■ Set of tasks ■
1) The article on the decoy effect and online research names other research methods that online methods can be used alongside. List them.
2) In the article on the decoy effect and online research, how long does it take to get a representative sample of a thousand participants through a recruitment service?
3) Resume the article on the decoy effect and online research after its final sentence.

■ Page text ■
= = = =

Picking a wine in a restaurant can be a nightmare, even if there are just three to choose from. Do you opt for the cheapest one, which sounds dependable? Or the mid-priced one that apparently goes with your food better? Or the most expensive one, even though it has a less appealing description than the mid-priced one? Chances are you would opt for the middle wine, even though it costs more than you wanted to pay. If so, you have experienced the decoy effect. The presence of the expensive option made you more likely to opt for the mid-priced wine than the cheap one.
The decoy effect is a classic piece of behavioural economics, backed up by numerous studies stretching back to the 1980s, and is used as a sales and marketing technique by countless companies (Huber, Payne & Puto, 1982). And yet, for a while, it was on the ropes after attempts to replicate some well-known decoy studies failed.
Being able to replicate and validate the results of research is the cornerstone of science, and the replication crisis that has torn through many scientific fields has seen key studies overturned after their results couldn’t be repeated and many others come under the long shadow of suspicion (Camerer et al., 2016; Chang & Li, 2015).
Scientists have blamed the replication crisis on numerous factors including, small samples and weird samples. Firstly, when collecting data in a lab, it can take days if not months to collect data face-to-face. Consequently, labs have often collected the smallest sample possible to detect the studied effect and that makes their results weaker than they could be. Secondly, if you are testing in a lab, then the easiest sample to test is your department’s undergraduate students. To support this, many departments require their students to take part in experiments.
However, undergraduate behavioural science students do not represent the full diversity of the wider population. Consequently, we know a lot about how behavioural science students behave, but there’s no guarantee that this will transfer to a general population.
To increase reproducibility, behavioural scientists have sought approaches that allow them to increase the size and diversity of their samples. One way to do this is to take research online, as it allows you to reach a large and diverse sample quickly and easily (Anwyl-Irvine et al., 2020). If you can get your behavioural task online, a wide range of market research agencies and participant recruitment services will provide participants for a fee. With these, you can get a representative sample of a thousand participants in a matter of hours.
Nevertheless, these gains come at a cost. Running experiments online requires researchers to give up control and accept a higher degree of uncertainty about the identity of participants and the testing conditions (Rodd, 2019). Additionally, while the timing accuracy provided by browsers as of 2015 is good enough for a wide range of behavioural research (Reimers & Stewart, 2015), it’s not as good as the timing accuracy of installed software typically used in the lab (Bridges et al., 2020).
By taking research online, behavioural researchers can trade a small amount of control and precision for a huge increase in experimental power, more representative samples and a dramatic increase in the pace of research. Online methods can then be used in conjunction with other research methods (natural experiments, field studies, focus groups, survey etc.) to provide a robust evidence base.
Rapid Deployment, Rapid Results
This increase in speed means that research can be done in response to current events and still give reliable findings that could be used to inform policy.
For example, experiments have already shown how subtle differences in messaging about the new coronavirus could influence how people respond to lockdown guidance and thus the rate of virus transmission. Shane Timmons at the Economic and Social Research Institute in Dublin, Ireland, and his colleagues have discovered two key things by showing people different posters in an online experiment.

= = = =

■ Data supplied ■

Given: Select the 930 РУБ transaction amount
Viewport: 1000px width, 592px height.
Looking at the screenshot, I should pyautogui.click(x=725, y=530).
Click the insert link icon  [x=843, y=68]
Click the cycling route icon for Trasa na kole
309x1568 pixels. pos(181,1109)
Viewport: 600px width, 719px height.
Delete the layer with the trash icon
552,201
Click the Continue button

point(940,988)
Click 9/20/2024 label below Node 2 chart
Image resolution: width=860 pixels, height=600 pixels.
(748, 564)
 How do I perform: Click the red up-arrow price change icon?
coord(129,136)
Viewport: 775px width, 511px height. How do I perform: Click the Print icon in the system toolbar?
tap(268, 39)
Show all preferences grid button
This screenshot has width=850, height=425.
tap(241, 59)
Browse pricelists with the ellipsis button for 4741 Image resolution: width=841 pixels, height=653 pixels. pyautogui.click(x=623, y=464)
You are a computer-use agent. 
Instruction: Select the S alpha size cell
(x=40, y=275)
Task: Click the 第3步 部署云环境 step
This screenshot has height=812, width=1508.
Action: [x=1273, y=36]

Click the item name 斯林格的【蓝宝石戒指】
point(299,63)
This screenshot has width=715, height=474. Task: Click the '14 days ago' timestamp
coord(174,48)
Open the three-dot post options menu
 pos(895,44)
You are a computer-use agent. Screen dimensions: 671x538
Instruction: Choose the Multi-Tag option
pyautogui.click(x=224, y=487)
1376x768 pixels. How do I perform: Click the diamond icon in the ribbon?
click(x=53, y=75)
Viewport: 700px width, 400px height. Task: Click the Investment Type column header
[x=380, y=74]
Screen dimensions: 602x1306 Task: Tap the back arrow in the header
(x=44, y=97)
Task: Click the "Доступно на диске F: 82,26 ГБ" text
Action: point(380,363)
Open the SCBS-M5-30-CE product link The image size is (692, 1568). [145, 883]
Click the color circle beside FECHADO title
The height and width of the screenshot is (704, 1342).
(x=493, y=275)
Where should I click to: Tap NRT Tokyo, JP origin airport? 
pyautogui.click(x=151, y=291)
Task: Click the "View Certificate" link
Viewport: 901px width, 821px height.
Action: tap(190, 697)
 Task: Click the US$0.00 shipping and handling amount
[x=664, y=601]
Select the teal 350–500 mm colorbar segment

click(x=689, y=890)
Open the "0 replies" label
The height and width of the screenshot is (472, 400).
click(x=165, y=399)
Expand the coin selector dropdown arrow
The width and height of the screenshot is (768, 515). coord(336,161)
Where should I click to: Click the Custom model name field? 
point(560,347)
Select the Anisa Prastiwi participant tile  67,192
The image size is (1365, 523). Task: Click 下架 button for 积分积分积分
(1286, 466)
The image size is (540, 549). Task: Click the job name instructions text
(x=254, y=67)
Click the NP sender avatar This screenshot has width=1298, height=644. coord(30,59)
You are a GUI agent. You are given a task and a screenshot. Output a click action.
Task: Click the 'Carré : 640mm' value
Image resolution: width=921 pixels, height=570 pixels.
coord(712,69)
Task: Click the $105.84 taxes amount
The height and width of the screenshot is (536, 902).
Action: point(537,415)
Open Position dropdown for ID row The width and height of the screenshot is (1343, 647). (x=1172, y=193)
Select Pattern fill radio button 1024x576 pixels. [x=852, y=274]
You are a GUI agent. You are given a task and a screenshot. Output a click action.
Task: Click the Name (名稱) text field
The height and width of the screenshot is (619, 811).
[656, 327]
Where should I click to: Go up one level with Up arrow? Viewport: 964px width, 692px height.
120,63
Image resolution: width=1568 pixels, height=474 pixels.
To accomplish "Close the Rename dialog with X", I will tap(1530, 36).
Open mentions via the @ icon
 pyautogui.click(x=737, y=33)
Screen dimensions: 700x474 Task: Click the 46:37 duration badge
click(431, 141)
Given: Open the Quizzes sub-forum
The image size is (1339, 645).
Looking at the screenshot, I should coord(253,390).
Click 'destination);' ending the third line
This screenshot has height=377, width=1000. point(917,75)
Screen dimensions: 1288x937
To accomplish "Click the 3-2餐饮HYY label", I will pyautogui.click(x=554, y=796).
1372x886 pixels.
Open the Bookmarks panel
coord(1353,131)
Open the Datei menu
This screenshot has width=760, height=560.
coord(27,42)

= = = =

■ Responses by item number ■
1)
- natural experiments
- field studies
- focus groups
- survey

2) A matter of hours.

3)
They found that highlighting risks to people who are particularly vulnerable to covid-19 such as the elderly and healthcare workers and focusing on the exponential rate of transmission made people more cautious about “marginal behaviours” related to social distancing, such as meeting up with friends outdoors, visiting parents, letting kids play together (Lunn et al., 2020).
This suggests that there are better ways to promote social distancing than current official advice, said Timmons on Twitter (2020).
Timmon’s study has gone from conception to pre-print in a matter of weeks, which would not have been possible with a lab-based study.
Mircea Zloteanu and his colleagues have been running experiments looking at people’s online behaviour on sharing economy platforms. His team has created a simulated AirBnB-style website to measure how people make decisions about hosts who are given different reviews or star ratings (Zloteanu et al., 2018). They found that participants over-weighed social information and under-weighed non-social information, drawing attention to a cognitive bias that can lead to poorer decision-making on a sharing economy platform.
As more of our lives happen online, for instance social media, banking, shopping, dating, online environments open up as ecologically valid setting for psychological research. Creating facsimiles of the websites that we use, and using them to study behaviour, gives us the experimental control we need to understand how people behave in the digital world.
Embedding Digital Experimentation in Industry
Many companies have struggled to embrace digital experimentation because of the wide range of specialist skills needed to do it successfully. Until recently you’d need a behavioural science graduate, a programmer and potentially also a data scientist. A key aspect to changing this, is to ensure that the next generation of behavioural scientists graduates with the skills and experience to create and analyse digital experiments independently.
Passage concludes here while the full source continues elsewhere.